Reproduce the material below in full, swapping every occurrence of "Instruction" for "Directive" and leaving everything else unchanged.

**Extracted information:**
::::::::

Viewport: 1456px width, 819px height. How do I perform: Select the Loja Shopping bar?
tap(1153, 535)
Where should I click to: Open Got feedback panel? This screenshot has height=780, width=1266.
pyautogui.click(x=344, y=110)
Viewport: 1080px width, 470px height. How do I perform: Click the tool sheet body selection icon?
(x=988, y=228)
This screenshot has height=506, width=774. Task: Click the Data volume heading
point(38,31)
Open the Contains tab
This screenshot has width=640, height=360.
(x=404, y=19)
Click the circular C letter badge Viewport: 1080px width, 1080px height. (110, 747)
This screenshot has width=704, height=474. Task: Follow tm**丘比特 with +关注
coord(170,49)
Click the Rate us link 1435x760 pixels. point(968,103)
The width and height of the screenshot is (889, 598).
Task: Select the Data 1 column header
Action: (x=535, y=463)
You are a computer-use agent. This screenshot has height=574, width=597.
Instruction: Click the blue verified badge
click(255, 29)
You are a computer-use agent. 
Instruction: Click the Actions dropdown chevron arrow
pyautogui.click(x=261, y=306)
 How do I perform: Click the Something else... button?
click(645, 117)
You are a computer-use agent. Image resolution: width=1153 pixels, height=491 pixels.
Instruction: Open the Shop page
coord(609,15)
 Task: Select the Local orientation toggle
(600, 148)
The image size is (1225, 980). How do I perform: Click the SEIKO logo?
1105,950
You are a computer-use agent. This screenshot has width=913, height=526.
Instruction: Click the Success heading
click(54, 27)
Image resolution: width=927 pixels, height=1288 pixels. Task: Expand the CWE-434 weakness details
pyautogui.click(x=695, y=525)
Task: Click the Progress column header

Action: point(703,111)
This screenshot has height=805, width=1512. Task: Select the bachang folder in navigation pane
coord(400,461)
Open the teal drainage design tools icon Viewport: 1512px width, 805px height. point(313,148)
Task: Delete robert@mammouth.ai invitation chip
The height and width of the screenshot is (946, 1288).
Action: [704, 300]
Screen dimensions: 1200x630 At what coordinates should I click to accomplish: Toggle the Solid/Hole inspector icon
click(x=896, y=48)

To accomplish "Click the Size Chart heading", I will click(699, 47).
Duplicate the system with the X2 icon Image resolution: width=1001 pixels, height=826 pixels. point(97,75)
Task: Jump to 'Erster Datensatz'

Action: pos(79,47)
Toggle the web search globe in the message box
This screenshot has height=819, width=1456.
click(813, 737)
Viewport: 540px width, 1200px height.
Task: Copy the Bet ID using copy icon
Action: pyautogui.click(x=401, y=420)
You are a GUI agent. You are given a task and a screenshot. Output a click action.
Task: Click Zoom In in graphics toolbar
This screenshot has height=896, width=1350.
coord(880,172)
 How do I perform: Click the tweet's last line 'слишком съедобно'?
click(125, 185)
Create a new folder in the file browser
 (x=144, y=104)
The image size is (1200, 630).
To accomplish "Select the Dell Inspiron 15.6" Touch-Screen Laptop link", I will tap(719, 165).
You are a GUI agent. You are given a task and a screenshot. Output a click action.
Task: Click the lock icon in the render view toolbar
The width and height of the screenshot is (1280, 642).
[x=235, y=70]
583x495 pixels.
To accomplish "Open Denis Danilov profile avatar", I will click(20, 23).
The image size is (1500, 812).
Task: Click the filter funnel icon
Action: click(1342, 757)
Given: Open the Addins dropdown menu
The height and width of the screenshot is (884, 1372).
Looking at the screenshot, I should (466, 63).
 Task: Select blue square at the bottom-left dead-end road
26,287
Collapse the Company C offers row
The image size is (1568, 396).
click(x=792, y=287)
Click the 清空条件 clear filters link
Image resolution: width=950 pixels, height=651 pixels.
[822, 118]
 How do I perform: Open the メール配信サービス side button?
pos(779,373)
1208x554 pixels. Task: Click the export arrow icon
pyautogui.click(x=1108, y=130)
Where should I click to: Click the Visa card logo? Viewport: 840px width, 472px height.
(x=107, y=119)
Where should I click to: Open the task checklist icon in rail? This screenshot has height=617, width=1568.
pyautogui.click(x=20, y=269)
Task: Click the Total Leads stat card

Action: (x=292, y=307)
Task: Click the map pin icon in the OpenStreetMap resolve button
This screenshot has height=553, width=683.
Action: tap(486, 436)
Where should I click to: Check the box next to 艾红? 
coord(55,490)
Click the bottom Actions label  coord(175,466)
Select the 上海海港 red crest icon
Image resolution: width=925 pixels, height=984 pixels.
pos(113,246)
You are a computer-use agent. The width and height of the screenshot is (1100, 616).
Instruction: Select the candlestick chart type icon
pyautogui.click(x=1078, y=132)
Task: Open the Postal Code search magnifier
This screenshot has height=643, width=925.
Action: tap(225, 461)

::::::::

**Task response:**
Viewport: 1456px width, 819px height. How do I perform: Select the Loja Shopping bar?
tap(1153, 535)
Where should I click to: Open Got feedback panel? This screenshot has height=780, width=1266.
pyautogui.click(x=344, y=110)
Viewport: 1080px width, 470px height. How do I perform: Click the tool sheet body selection icon?
(x=988, y=228)
This screenshot has height=506, width=774. Task: Click the Data volume heading
point(38,31)
Open the Contains tab
This screenshot has width=640, height=360.
(x=404, y=19)
Click the circular C letter badge Viewport: 1080px width, 1080px height. (110, 747)
This screenshot has width=704, height=474. Task: Follow tm**丘比特 with +关注
coord(170,49)
Click the Rate us link 1435x760 pixels. point(968,103)
The width and height of the screenshot is (889, 598).
Task: Select the Data 1 column header
Action: (x=535, y=463)
You are a computer-use agent. This screenshot has height=574, width=597.
Directive: Click the blue verified badge
click(255, 29)
You are a computer-use agent. 
Directive: Click the Actions dropdown chevron arrow
pyautogui.click(x=261, y=306)
 How do I perform: Click the Something else... button?
click(645, 117)
You are a computer-use agent. Image resolution: width=1153 pixels, height=491 pixels.
Directive: Open the Shop page
coord(609,15)
 Task: Select the Local orientation toggle
(600, 148)
The image size is (1225, 980). How do I perform: Click the SEIKO logo?
1105,950
You are a computer-use agent. This screenshot has width=913, height=526.
Directive: Click the Success heading
click(54, 27)
Image resolution: width=927 pixels, height=1288 pixels. Task: Expand the CWE-434 weakness details
pyautogui.click(x=695, y=525)
Task: Click the Progress column header

Action: point(703,111)
This screenshot has height=805, width=1512. Task: Select the bachang folder in navigation pane
coord(400,461)
Open the teal drainage design tools icon Viewport: 1512px width, 805px height. point(313,148)
Task: Delete robert@mammouth.ai invitation chip
The height and width of the screenshot is (946, 1288).
Action: [704, 300]
Screen dimensions: 1200x630 At what coordinates should I click to accomplish: Toggle the Solid/Hole inspector icon
click(x=896, y=48)

To accomplish "Click the Size Chart heading", I will click(699, 47).
Duplicate the system with the X2 icon Image resolution: width=1001 pixels, height=826 pixels. point(97,75)
Task: Jump to 'Erster Datensatz'

Action: pos(79,47)
Toggle the web search globe in the message box
This screenshot has height=819, width=1456.
click(813, 737)
Viewport: 540px width, 1200px height.
Task: Copy the Bet ID using copy icon
Action: pyautogui.click(x=401, y=420)
You are a GUI agent. You are given a task and a screenshot. Output a click action.
Task: Click Zoom In in graphics toolbar
This screenshot has height=896, width=1350.
coord(880,172)
 How do I perform: Click the tweet's last line 'слишком съедобно'?
click(125, 185)
Create a new folder in the file browser
 (x=144, y=104)
The image size is (1200, 630).
To accomplish "Select the Dell Inspiron 15.6" Touch-Screen Laptop link", I will tap(719, 165).
You are a GUI agent. You are given a task and a screenshot. Output a click action.
Task: Click the lock icon in the render view toolbar
The width and height of the screenshot is (1280, 642).
[x=235, y=70]
583x495 pixels.
To accomplish "Open Denis Danilov profile avatar", I will click(20, 23).
The image size is (1500, 812).
Task: Click the filter funnel icon
Action: click(1342, 757)
Given: Open the Addins dropdown menu
The height and width of the screenshot is (884, 1372).
Looking at the screenshot, I should (466, 63).
 Task: Select blue square at the bottom-left dead-end road
26,287
Collapse the Company C offers row
The image size is (1568, 396).
click(x=792, y=287)
Click the 清空条件 clear filters link
Image resolution: width=950 pixels, height=651 pixels.
[822, 118]
 How do I perform: Open the メール配信サービス side button?
pos(779,373)
1208x554 pixels. Task: Click the export arrow icon
pyautogui.click(x=1108, y=130)
Where should I click to: Click the Visa card logo? Viewport: 840px width, 472px height.
(x=107, y=119)
Where should I click to: Open the task checklist icon in rail? This screenshot has height=617, width=1568.
pyautogui.click(x=20, y=269)
Task: Click the Total Leads stat card

Action: (x=292, y=307)
Task: Click the map pin icon in the OpenStreetMap resolve button
This screenshot has height=553, width=683.
Action: tap(486, 436)
Where should I click to: Check the box next to 艾红? 
coord(55,490)
Click the bottom Actions label  coord(175,466)
Select the 上海海港 red crest icon
Image resolution: width=925 pixels, height=984 pixels.
pos(113,246)
You are a computer-use agent. The width and height of the screenshot is (1100, 616).
Directive: Select the candlestick chart type icon
pyautogui.click(x=1078, y=132)
Task: Open the Postal Code search magnifier
This screenshot has height=643, width=925.
Action: tap(225, 461)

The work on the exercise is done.